— Working data —
++++++++
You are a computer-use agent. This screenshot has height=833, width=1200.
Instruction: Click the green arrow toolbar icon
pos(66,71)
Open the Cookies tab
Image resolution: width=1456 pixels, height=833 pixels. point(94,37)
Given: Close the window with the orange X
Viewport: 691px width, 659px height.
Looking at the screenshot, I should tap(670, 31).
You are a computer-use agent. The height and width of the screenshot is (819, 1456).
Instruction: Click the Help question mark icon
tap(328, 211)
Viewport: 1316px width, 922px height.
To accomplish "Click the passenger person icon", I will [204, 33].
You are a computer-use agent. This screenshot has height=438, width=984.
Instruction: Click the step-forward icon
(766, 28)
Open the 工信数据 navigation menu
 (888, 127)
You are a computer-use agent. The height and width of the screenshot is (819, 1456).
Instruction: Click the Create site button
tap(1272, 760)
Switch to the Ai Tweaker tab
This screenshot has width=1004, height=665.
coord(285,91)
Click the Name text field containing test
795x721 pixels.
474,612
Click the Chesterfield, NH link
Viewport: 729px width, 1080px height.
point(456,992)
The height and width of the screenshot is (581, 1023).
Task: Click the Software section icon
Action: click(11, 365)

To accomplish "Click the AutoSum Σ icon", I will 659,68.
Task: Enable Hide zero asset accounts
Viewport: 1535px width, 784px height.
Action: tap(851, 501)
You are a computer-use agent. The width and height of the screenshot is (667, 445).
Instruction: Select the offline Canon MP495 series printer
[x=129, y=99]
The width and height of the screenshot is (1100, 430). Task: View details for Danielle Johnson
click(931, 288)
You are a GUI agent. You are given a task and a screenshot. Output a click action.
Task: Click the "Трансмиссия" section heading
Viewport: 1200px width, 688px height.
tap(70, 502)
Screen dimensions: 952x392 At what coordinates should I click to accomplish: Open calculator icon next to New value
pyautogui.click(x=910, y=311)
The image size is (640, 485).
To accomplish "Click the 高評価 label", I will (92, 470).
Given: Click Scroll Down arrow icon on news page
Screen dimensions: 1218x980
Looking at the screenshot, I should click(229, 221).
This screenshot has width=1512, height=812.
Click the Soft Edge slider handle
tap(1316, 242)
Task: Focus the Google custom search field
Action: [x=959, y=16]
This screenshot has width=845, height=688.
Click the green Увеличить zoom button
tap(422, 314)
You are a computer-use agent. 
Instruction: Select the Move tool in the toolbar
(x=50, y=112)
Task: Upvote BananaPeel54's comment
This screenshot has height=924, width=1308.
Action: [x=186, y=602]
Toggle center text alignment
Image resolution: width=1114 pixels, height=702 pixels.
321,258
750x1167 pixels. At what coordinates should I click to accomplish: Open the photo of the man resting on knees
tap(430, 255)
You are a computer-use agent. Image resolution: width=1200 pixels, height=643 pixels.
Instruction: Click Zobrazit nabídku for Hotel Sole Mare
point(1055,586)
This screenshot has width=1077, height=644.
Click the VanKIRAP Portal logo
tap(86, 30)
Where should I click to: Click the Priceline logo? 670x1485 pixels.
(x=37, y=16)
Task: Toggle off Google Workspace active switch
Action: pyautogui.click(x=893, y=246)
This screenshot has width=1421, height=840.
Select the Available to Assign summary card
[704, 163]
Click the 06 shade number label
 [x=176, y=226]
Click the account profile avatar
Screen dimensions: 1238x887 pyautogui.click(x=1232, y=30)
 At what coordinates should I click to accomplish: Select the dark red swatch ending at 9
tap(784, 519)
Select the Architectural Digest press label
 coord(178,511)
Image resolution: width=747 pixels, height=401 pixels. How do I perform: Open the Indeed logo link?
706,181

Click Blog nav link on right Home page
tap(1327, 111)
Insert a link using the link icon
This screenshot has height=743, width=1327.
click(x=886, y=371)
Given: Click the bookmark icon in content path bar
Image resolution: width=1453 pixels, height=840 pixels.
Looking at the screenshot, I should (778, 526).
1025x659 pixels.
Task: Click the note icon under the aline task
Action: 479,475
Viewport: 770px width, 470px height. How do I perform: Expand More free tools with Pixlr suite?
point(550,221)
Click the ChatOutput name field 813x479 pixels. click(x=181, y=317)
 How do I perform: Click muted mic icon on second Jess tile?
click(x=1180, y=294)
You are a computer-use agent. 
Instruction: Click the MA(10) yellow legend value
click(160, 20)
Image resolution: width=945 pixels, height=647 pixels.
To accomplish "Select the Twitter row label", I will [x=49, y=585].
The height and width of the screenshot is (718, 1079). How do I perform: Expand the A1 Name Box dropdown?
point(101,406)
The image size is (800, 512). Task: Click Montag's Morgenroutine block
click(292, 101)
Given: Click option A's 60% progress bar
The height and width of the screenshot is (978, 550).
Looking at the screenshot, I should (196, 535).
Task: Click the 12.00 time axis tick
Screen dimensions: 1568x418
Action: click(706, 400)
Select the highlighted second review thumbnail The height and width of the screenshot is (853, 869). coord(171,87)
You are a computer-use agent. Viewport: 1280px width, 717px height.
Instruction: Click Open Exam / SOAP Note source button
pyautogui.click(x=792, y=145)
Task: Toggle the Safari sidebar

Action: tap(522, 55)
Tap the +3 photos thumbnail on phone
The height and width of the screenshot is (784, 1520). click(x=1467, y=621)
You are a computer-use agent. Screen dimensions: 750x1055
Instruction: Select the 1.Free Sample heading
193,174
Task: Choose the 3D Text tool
++++++++
— Directions for this task —
Reproduce the records verbatim from the line with "I will 659,68." to the line with "[x=176, y=226]", including both of those lines.

— Solution —
To accomplish "Click the AutoSum Σ icon", I will 659,68.
Task: Enable Hide zero asset accounts
Viewport: 1535px width, 784px height.
Action: tap(851, 501)
You are a computer-use agent. The width and height of the screenshot is (667, 445).
Instruction: Select the offline Canon MP495 series printer
[x=129, y=99]
The width and height of the screenshot is (1100, 430). Task: View details for Danielle Johnson
click(931, 288)
You are a GUI agent. You are given a task and a screenshot. Output a click action.
Task: Click the "Трансмиссия" section heading
Viewport: 1200px width, 688px height.
tap(70, 502)
Screen dimensions: 952x392 At what coordinates should I click to accomplish: Open calculator icon next to New value
pyautogui.click(x=910, y=311)
The image size is (640, 485).
To accomplish "Click the 高評価 label", I will (92, 470).
Given: Click Scroll Down arrow icon on news page
Screen dimensions: 1218x980
Looking at the screenshot, I should click(229, 221).
This screenshot has width=1512, height=812.
Click the Soft Edge slider handle
tap(1316, 242)
Task: Focus the Google custom search field
Action: [x=959, y=16]
This screenshot has width=845, height=688.
Click the green Увеличить zoom button
tap(422, 314)
You are a computer-use agent. 
Instruction: Select the Move tool in the toolbar
(x=50, y=112)
Task: Upvote BananaPeel54's comment
This screenshot has height=924, width=1308.
Action: [x=186, y=602]
Toggle center text alignment
Image resolution: width=1114 pixels, height=702 pixels.
321,258
750x1167 pixels. At what coordinates should I click to accomplish: Open the photo of the man resting on knees
tap(430, 255)
You are a computer-use agent. Image resolution: width=1200 pixels, height=643 pixels.
Instruction: Click Zobrazit nabídku for Hotel Sole Mare
point(1055,586)
This screenshot has width=1077, height=644.
Click the VanKIRAP Portal logo
tap(86, 30)
Where should I click to: Click the Priceline logo? 670x1485 pixels.
(x=37, y=16)
Task: Toggle off Google Workspace active switch
Action: pyautogui.click(x=893, y=246)
This screenshot has width=1421, height=840.
Select the Available to Assign summary card
[704, 163]
Click the 06 shade number label
 [x=176, y=226]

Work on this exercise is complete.